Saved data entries
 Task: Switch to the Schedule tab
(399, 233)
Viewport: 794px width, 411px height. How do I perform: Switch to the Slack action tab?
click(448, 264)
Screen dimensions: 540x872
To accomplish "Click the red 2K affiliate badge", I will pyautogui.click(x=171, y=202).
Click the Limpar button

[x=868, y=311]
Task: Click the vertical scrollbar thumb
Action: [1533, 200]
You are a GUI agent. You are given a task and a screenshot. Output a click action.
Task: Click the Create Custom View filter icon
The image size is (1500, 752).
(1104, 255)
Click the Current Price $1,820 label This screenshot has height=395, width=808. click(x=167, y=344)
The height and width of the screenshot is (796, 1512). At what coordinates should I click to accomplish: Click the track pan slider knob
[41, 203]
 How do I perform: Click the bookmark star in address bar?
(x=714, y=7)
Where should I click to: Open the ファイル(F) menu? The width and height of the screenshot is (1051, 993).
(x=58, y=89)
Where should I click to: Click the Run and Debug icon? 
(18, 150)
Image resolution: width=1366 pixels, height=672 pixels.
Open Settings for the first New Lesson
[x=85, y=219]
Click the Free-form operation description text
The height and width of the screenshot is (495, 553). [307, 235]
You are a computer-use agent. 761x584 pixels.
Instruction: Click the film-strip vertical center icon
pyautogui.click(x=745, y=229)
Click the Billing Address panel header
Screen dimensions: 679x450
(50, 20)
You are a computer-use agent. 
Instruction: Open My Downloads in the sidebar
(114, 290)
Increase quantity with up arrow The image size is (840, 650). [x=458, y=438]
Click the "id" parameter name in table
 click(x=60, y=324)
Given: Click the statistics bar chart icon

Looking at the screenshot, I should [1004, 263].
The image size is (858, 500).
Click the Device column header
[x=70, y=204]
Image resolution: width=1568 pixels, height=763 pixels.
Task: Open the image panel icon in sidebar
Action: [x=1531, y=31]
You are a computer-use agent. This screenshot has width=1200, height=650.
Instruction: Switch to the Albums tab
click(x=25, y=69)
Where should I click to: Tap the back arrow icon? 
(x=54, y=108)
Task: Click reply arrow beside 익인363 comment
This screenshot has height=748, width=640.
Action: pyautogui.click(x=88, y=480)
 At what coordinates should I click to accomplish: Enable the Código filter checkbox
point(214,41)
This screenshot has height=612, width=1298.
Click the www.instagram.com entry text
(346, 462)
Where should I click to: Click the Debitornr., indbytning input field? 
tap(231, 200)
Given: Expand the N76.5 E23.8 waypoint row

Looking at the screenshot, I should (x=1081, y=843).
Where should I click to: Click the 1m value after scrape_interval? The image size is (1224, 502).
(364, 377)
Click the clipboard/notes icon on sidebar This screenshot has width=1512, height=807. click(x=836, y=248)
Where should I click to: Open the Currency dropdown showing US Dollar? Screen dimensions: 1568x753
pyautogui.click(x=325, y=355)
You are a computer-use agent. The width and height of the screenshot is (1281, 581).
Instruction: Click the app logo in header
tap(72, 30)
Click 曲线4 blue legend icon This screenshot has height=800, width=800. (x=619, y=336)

# [TO DO]
Wherever "agent" occurs in the entries above, copy the line it sits on.

# [YOUR SOLUTION]
You are a GUI agent. You are given a task and a screenshot. Output a click action.
You are a computer-use agent. 761x584 pixels.
You are a computer-use agent. 
You are a computer-use agent. This screenshot has width=1200, height=650.
You are a computer-use agent. The width and height of the screenshot is (1281, 581).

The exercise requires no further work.